Saturday, 8 September 2018

Include it - ALL?


A decade or so ago, I came up with a four-line synopsis of what meditation meant to me. It was ‘Pay attention; widen and soften; meet what arises; include it all.’ It was handy and portable, but it needed fleshing out. In terms of silent meditation, this came down to: 

‘Pay attention': heighten your awareness of the immediate present experience without attempting to change it. Tune into how the steadying effect of that absence of reactivity. Feel how your body is when that quality helps you to settle; and when that feels adequate and comfortable, and as it feels suitable, sense how your breathing feels. Above all, hold your attention on the aspect of the body that allows you to feel more comfortably settled. (This includes the space immediatley around your body.) In this way, through careful attention, mindfulness has been established. 

‘Widen and soften’: relax the intensity of the focus, and also any ideas of getting somewhere, or searching for an experience, or trying to change anything. Let yourself be fully receptive to how it actually is. If the experience is pleasant, absorb into it. If it is difficult, step back and rest in the wider field of awareness. Get a feel for the awareness that your experience of your body/ breathing arises within – and let things change in their own time.

‘Meet what arises’: you may notice irregularities your breathing, or discordant experiences in your body. Alternatively, subtle pleasure may arise. Have an attitude of meeting these phenomena, rather than pushing through them, hanging onto them, or wondering what to do next. You may detect qualities such as hesitancy, fascination or forcefulness in terms of your attitude. Acknowledge any of these, and rather than thinking about them, notice them as qualities in the mind's field, of a similar nature to those in the bodily domain. Meeting these, as they are, you may notice dispassion – a realization that none of these can be held as mine, or as inherent. They are ‘there’ rather than ‘here’; they don't constitute a self. Take your time and sense how that realization feels.

‘Include it all’ refers to continuing this process as other phenomena arise. As they will – all is changing, and your embodied mind, as awareness deepens into it, will unfold in the way that a crumpled rubber sheet does when it comes out of compression.

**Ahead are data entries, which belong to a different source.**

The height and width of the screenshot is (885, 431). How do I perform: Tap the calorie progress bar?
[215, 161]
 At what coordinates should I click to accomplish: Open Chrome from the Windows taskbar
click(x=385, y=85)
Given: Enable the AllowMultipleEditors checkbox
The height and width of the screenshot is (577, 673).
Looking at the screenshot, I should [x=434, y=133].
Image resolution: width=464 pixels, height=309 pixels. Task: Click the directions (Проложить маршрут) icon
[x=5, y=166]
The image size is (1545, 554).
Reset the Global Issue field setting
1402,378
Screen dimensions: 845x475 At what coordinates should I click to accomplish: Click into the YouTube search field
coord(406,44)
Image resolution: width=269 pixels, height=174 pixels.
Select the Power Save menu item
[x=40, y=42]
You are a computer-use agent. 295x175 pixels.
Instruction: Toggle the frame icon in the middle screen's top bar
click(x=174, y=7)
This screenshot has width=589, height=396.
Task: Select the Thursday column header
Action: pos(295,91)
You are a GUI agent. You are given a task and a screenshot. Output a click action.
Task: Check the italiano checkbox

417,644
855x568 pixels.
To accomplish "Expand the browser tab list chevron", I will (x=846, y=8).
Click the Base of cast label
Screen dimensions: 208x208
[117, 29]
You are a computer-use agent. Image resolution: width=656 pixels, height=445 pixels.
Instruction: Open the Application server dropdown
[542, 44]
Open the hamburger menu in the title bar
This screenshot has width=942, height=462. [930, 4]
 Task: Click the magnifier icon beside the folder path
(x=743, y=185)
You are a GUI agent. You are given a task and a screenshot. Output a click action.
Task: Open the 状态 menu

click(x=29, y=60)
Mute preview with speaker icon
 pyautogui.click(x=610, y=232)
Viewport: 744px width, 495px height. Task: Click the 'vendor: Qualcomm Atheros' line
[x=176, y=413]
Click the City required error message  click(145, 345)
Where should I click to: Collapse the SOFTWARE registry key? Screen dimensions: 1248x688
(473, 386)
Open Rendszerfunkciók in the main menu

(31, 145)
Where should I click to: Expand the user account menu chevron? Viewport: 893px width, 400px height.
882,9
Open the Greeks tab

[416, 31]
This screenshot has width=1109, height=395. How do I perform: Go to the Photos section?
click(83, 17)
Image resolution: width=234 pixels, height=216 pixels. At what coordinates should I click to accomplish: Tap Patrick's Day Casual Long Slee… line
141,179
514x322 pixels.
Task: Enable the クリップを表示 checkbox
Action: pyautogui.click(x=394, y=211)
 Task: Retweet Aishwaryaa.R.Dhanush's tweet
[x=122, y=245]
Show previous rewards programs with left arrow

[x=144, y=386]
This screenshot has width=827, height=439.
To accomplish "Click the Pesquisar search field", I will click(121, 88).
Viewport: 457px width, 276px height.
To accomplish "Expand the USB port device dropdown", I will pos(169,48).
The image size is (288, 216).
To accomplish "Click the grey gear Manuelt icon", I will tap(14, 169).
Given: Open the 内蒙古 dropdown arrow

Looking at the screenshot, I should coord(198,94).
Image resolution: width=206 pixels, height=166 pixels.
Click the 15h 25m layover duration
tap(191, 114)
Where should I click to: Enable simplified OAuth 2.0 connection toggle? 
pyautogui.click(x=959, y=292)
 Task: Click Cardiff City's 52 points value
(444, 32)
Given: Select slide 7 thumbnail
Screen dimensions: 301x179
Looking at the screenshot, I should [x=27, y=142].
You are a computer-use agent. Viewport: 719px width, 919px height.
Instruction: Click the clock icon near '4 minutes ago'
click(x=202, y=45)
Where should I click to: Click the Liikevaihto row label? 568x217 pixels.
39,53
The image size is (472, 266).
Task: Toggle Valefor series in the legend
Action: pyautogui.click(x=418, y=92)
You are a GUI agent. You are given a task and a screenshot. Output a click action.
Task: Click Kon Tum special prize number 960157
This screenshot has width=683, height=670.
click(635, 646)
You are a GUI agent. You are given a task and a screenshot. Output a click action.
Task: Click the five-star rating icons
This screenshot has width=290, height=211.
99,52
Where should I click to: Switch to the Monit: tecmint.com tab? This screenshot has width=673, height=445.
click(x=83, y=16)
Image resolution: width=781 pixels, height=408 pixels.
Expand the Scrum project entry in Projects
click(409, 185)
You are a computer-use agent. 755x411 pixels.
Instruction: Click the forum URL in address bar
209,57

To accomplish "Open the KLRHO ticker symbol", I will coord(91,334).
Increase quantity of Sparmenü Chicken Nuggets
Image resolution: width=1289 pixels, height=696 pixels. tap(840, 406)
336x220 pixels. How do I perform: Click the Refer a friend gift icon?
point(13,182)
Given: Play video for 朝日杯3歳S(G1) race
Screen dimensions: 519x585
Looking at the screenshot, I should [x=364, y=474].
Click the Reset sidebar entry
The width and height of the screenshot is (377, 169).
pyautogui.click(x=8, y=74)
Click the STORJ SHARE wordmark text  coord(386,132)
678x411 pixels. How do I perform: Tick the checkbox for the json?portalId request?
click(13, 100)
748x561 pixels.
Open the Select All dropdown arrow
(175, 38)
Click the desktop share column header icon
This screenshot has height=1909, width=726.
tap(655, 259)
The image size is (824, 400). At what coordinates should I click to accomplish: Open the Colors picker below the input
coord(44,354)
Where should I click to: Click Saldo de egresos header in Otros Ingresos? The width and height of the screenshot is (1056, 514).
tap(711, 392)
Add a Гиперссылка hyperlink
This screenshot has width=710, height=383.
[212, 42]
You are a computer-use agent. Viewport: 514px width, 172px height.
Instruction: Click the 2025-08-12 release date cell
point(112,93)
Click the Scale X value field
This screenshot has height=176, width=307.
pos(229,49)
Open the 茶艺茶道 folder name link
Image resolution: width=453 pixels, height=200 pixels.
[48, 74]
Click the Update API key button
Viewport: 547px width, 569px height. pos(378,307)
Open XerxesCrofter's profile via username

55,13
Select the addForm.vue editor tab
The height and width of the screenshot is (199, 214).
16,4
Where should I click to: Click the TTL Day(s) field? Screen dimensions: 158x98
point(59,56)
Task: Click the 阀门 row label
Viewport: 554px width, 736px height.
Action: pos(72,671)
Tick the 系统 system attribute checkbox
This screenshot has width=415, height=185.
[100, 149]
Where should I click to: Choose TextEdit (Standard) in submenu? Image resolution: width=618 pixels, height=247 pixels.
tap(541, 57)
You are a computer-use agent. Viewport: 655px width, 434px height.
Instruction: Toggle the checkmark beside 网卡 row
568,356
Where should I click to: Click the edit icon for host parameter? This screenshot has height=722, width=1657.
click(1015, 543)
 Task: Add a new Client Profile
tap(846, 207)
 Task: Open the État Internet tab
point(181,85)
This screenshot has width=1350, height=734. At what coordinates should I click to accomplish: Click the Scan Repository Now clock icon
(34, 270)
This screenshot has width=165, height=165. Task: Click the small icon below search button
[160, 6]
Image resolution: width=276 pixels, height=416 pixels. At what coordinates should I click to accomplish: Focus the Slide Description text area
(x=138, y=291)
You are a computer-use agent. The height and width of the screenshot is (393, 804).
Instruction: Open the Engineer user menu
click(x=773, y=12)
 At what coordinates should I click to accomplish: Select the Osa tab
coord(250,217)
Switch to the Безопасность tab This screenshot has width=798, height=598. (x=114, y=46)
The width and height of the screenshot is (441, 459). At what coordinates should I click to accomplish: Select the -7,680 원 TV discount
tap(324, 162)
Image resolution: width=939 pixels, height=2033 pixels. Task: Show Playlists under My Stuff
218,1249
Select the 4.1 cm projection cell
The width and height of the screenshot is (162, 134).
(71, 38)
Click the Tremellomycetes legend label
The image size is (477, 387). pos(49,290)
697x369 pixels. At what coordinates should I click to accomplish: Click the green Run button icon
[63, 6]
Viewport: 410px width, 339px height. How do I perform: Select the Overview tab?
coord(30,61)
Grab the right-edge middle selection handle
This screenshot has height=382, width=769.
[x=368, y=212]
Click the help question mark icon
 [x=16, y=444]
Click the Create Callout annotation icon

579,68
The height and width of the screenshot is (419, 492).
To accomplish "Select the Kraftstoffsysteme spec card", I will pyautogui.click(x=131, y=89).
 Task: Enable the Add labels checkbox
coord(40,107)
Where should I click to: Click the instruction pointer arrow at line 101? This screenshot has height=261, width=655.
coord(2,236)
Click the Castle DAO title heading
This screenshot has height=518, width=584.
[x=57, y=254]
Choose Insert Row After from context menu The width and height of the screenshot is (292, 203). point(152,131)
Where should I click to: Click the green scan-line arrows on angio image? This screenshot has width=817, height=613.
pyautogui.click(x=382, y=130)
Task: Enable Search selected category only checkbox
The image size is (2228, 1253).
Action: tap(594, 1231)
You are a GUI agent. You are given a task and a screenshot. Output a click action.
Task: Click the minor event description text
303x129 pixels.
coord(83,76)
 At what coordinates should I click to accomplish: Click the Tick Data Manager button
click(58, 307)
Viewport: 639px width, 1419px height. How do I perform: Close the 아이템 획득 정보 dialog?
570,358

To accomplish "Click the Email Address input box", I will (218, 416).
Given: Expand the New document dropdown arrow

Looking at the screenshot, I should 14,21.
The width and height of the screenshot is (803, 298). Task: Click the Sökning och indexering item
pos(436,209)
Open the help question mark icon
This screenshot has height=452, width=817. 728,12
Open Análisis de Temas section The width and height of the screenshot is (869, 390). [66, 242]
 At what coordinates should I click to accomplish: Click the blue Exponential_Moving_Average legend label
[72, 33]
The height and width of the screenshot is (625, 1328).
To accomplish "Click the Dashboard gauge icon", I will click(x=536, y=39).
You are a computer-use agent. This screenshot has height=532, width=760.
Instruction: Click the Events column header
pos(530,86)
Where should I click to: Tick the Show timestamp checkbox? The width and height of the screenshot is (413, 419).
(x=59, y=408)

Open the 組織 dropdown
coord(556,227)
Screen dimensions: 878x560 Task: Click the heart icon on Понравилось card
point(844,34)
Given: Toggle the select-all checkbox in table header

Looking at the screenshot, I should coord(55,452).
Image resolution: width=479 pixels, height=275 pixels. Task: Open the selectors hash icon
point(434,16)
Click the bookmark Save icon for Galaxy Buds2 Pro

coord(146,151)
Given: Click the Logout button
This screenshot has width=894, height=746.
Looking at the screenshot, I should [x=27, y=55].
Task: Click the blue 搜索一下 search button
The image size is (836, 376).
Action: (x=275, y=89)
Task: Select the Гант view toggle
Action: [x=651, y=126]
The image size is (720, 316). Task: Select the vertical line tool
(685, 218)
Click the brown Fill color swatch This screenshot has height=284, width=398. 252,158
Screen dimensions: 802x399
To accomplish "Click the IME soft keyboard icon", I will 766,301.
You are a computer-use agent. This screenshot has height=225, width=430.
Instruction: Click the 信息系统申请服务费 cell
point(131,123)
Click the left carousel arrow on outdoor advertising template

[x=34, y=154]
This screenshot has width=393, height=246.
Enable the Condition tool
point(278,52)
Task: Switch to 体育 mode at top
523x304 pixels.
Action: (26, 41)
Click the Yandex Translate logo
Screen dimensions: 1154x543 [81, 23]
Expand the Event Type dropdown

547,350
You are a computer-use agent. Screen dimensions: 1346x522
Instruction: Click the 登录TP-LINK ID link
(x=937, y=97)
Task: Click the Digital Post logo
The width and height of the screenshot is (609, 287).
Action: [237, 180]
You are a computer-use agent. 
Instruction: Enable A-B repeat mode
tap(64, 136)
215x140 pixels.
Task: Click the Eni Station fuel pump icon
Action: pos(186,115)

In this process, it will present both the nature of the forces that caused it to contract (such as fear, hurt or desire) and the factors such as gladness, rapture and ease that are sign of the beauty of that unfolding.

Like all models, this one is simplistic and subject to misinterpretations. The first one being to assume that a later part of the instruction supersedes an earlier one: in which case we lose the quality of careful attention as we widen and soften. Then the focus collapses, the mind gets flooded and attention gets drawn into narratives or sidetracked by daydreams. In brief, mindfulness has been lost. So no wisdom or release can occur; and to 'include it all' from that basis merely opens the floodgates of memory, fears and fantasies with no way of learning from what has arisen. But when careful attention does give rise to strong mindfulness, we can linger in that very quality and learn about mindfulness, and what ‘mind’ actually is. Mindfulness is more like a loop than a thumbtack: it can narrow to sit on a small location (such as the nosetip) or it can widen to cover the experience of the body as a whole unit. And mind isn’t an entity, it’s a  permeable field of changing qualities. And it’s sensitive, a ‘heart’.  Hence the value of mindfulness is that it holds the boundary of attention, and shields the mind from useless, damaging or irrelevant phenomena. Then, as it gathers energy and strength, it can be directed without its loop being broken.

The theme of widening and softening can consequently enable the steadying effect of mindfulness to be felt through a wider field (such as in terms of the bodily effect). As that effect can be referred to the central focus of mindfulness. So: what’s happening in the next room? The song I heard on the radio two days ago that is throbbing in my head? It's probably not useful to focus on these.  But tension in my body, or impatience in my heart-mind, or other embodied effects of the sounds around or within me, yes, if mindfulness is fit, these may be usefully addressed. As long as mindfulness can keep tethering effects to its central theme: so – how does restlessness or irritation feel in my body?  Embodiment is the key, because it opens the potential to meet phenomena as energies and sensations, rather then think about them, obsess or fight with them. Properly met, they can find release.

Hence meeting what arises. And the gift of that is that in the simplicity of just being with phenomena, and letting go of the ‘normal’ responses – strategies that come from the socially conditioned self – a response can arise by itself from the embodied mind. This embodied mind is a natural condition – it arises as we did at birth from the awareness of being in, or sensitive to, a body. It has no Buddhist jargon, but is empathically responsive. Its response arises somatically – as a shift of energy – and carries a heart resonance.  This resonant response is the ‘feel’ of realization. It may or may not bring a word or phrase to mind; you can’t predict it or strategize it, but it is in the moment (and only in this moment) accurate – and conducive to release. As the sticking point of a mind-state opens with that response, the lock falls away and the spell of attachment is broken. The mind-state can then pass.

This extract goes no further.